The records are replete with human detail: memorial arrangements, the provision of food and drink, the upping of swans, and the distribution of goods. Molle recorded a payment of 2s. 6d. “[t]o the parson of Harlington for his bede roll for my master and for my lady and for their children and for diverse masses of requiem.” And because Charlton’s month’s mind (a memorial service held one month after an individual’s decease) occurred during lent, when meat was forbidden, his executors, Dr Martin relayed, employed a fishmonger to help them select and procure choice cuts for the associated meal. The inventories, too, tell us something of Charlton’s material possessions as well as his reading habits, and among his effects were several books: a Piers Plowman, a Troilus and Criseyde, a de Regimine Principium in English, and, for good measure, part of the Canterbury Tales, whose author, of course, was the first of the writers laid to rest in what would become Poets’ Corner.

After Dr Martin’s remarks, and a toast to Sir Thomas and to the volume, the conversation flowed freely—and the wine generously—into the evening: Those in attendance chatted Charlton, caught up with old friends and colleagues, and made new introductions, duly picking up their copies of the edition and other Trust volumes along the way.
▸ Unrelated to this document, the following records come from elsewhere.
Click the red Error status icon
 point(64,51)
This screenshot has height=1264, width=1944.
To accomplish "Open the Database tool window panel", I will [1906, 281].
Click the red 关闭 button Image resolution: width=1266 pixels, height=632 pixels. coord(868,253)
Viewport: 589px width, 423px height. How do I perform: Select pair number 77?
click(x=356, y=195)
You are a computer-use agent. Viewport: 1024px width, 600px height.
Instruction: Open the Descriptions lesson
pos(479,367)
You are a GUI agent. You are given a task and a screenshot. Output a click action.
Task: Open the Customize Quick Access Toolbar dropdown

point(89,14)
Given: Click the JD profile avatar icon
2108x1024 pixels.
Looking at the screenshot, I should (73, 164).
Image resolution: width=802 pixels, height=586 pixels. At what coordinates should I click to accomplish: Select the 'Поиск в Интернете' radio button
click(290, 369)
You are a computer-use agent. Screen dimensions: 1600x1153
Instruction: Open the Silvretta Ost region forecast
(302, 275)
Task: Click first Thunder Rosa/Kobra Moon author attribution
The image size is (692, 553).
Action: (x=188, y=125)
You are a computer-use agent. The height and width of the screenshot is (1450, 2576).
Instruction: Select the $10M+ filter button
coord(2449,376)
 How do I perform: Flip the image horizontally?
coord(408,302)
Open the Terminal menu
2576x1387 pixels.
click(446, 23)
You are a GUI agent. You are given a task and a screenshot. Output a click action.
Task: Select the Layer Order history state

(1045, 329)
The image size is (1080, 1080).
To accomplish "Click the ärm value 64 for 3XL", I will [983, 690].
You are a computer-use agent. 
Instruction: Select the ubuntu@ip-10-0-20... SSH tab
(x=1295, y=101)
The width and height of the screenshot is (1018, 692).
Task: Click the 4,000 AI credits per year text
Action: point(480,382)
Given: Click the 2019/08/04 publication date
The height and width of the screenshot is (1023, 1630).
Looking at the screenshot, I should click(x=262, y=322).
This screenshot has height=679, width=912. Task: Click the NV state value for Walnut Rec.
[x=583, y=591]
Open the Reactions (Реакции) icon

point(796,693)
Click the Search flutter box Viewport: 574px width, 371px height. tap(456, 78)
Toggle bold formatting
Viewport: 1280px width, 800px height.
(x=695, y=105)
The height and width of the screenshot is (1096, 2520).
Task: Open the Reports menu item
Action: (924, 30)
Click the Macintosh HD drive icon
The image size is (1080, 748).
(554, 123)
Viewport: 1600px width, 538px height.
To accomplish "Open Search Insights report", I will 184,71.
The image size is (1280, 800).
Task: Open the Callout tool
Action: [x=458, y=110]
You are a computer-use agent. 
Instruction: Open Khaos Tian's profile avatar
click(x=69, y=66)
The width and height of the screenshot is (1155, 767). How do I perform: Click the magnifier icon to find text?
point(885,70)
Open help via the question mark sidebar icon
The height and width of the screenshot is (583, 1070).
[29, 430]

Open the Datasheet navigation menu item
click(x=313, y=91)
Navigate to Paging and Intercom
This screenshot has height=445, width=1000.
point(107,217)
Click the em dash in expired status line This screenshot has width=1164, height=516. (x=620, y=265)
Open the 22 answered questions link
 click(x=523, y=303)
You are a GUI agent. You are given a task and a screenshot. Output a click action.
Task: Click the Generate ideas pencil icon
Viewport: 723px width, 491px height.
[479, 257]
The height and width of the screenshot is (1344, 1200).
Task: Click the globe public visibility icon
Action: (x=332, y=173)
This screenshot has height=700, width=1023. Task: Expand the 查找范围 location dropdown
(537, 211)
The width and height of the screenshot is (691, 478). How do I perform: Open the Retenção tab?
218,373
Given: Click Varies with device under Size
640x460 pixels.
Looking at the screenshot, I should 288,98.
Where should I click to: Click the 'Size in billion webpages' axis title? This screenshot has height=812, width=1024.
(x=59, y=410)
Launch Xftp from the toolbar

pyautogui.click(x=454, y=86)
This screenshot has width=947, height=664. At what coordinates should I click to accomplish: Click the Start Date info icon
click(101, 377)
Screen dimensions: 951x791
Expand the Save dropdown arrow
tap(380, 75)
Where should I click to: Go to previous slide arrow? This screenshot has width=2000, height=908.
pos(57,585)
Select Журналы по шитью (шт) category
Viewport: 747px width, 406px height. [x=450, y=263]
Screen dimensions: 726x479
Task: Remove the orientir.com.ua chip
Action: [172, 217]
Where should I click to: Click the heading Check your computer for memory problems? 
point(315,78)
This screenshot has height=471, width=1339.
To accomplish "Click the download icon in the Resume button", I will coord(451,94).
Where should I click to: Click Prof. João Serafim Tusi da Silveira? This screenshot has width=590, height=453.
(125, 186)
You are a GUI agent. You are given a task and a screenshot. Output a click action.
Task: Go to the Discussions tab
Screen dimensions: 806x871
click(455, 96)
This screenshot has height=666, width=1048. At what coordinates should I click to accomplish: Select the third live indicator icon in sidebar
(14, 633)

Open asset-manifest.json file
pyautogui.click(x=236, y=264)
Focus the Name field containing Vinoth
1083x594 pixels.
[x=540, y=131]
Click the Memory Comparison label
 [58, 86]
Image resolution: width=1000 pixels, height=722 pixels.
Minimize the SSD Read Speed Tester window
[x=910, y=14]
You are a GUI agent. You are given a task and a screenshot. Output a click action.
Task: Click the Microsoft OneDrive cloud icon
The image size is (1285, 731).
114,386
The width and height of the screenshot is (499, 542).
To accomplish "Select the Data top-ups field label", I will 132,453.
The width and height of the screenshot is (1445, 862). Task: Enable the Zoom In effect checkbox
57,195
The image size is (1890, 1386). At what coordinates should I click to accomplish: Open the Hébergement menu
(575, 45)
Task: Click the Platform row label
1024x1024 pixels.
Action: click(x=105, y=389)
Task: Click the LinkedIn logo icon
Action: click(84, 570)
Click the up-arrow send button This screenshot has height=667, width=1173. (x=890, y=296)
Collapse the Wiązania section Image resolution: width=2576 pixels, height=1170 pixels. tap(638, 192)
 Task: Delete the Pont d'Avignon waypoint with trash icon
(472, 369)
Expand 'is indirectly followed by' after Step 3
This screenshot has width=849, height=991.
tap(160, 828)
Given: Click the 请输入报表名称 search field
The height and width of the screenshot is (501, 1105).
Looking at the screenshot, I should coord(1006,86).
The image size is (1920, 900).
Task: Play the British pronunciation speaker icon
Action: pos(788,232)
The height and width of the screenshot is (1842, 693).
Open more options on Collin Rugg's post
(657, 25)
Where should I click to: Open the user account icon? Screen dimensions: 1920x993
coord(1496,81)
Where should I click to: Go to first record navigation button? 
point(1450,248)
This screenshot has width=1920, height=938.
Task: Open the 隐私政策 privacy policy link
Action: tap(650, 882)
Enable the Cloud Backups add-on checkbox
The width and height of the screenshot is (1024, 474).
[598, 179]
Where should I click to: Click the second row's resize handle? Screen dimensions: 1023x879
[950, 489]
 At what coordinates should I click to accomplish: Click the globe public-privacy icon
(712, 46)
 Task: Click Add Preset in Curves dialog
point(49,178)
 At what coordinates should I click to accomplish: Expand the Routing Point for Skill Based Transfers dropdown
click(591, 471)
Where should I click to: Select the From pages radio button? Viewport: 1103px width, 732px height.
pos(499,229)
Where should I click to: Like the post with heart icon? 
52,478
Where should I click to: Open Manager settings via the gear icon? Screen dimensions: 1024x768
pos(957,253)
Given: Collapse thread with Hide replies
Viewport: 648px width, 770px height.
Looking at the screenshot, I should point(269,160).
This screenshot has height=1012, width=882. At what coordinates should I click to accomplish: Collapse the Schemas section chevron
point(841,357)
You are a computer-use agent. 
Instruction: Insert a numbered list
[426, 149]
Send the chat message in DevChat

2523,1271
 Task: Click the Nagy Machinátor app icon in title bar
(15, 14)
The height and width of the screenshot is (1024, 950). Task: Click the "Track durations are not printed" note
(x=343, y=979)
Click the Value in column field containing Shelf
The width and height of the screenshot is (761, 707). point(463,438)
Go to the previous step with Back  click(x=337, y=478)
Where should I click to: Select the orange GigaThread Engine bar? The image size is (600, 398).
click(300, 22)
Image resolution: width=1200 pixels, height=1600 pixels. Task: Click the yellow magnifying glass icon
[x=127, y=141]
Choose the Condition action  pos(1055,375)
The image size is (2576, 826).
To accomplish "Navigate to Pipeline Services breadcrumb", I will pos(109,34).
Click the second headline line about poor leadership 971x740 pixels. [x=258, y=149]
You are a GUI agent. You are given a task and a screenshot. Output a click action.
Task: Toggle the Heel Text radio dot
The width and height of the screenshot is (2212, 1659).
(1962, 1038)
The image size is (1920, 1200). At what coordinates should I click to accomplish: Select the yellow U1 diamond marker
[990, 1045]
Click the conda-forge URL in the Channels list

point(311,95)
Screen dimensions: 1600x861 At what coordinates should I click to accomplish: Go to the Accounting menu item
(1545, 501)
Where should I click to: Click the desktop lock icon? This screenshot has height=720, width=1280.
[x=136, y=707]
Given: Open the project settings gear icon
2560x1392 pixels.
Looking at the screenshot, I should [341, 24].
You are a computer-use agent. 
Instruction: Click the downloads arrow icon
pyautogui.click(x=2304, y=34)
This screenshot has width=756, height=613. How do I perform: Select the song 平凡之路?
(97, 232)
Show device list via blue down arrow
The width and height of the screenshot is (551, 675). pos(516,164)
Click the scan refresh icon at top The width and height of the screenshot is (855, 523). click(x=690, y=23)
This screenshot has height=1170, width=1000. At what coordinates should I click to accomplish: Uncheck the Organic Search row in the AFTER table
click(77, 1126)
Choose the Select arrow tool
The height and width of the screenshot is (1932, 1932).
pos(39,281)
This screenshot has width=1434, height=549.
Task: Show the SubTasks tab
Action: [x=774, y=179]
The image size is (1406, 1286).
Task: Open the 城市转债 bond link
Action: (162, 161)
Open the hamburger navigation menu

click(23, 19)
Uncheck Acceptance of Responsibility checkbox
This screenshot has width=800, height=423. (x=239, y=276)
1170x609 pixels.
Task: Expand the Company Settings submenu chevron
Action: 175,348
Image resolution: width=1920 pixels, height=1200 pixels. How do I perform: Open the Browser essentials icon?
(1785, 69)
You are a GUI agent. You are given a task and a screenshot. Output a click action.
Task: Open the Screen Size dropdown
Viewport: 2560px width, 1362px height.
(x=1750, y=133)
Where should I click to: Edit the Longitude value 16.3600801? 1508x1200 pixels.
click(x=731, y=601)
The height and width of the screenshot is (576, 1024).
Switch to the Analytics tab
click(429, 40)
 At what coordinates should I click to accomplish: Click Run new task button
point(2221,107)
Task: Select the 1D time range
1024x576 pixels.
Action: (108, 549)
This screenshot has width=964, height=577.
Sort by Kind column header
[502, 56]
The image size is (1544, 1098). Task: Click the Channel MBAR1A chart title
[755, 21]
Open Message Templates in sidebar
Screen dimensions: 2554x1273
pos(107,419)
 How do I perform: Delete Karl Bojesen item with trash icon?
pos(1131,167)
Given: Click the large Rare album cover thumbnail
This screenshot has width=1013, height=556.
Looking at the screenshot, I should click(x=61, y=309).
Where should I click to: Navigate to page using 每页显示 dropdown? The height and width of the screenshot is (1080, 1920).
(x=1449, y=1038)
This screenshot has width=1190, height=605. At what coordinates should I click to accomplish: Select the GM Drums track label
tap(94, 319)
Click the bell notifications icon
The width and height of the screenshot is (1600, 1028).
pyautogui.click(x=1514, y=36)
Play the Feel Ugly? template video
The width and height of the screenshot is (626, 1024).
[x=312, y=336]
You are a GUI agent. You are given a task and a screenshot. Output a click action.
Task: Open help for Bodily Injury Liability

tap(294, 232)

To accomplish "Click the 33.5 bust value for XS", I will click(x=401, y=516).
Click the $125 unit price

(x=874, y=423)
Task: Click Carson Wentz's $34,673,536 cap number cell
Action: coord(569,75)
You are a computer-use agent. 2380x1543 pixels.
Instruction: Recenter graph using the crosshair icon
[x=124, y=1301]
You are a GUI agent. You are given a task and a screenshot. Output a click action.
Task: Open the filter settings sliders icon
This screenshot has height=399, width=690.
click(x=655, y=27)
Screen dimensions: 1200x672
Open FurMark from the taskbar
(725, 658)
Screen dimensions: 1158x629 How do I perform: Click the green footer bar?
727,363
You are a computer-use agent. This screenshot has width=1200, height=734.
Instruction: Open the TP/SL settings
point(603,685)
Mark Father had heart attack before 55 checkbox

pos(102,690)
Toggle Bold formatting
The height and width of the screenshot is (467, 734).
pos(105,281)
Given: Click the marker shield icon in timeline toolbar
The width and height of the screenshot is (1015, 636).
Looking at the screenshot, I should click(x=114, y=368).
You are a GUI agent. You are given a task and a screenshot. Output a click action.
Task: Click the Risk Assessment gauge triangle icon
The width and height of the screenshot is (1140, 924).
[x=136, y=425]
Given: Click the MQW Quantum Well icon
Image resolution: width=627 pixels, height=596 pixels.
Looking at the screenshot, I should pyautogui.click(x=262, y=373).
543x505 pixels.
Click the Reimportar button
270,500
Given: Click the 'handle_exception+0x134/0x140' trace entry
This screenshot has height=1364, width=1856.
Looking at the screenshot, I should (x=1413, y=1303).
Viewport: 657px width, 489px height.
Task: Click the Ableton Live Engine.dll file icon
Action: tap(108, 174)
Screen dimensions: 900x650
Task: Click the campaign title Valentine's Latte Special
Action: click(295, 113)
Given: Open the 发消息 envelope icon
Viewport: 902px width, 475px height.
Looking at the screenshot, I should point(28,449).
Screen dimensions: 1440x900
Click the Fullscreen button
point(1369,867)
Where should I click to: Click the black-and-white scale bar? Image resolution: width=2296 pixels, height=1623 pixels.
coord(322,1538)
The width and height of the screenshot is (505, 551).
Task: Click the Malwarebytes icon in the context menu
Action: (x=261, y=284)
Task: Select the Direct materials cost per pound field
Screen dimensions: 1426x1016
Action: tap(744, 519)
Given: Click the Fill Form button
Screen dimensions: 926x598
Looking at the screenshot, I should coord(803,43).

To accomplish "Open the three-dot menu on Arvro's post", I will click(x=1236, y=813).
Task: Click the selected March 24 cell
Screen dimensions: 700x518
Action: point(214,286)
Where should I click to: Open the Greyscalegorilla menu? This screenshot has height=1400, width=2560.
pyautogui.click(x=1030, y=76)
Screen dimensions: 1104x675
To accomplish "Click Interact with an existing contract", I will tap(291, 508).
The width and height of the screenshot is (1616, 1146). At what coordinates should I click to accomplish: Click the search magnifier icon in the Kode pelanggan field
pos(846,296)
It was an evening enjoyed by all, and a testament, as it were, to the planning and preparations involved: to the Yorkist History Trust organisers, with Christian Steer at the helm and with David and Sue Wells handling book sales; to the hospitality of the Dean and Chapter, and of Matthew Payne, Beverley Cramb, and the events staff at Westminster; to the work of publisher Shaun Tyas in seeing the volume through to print with customarily high production quality; and, above all, to the assiduous efforts of editor and translator, Claire Martin, in bringing the Charlton records to light and to life.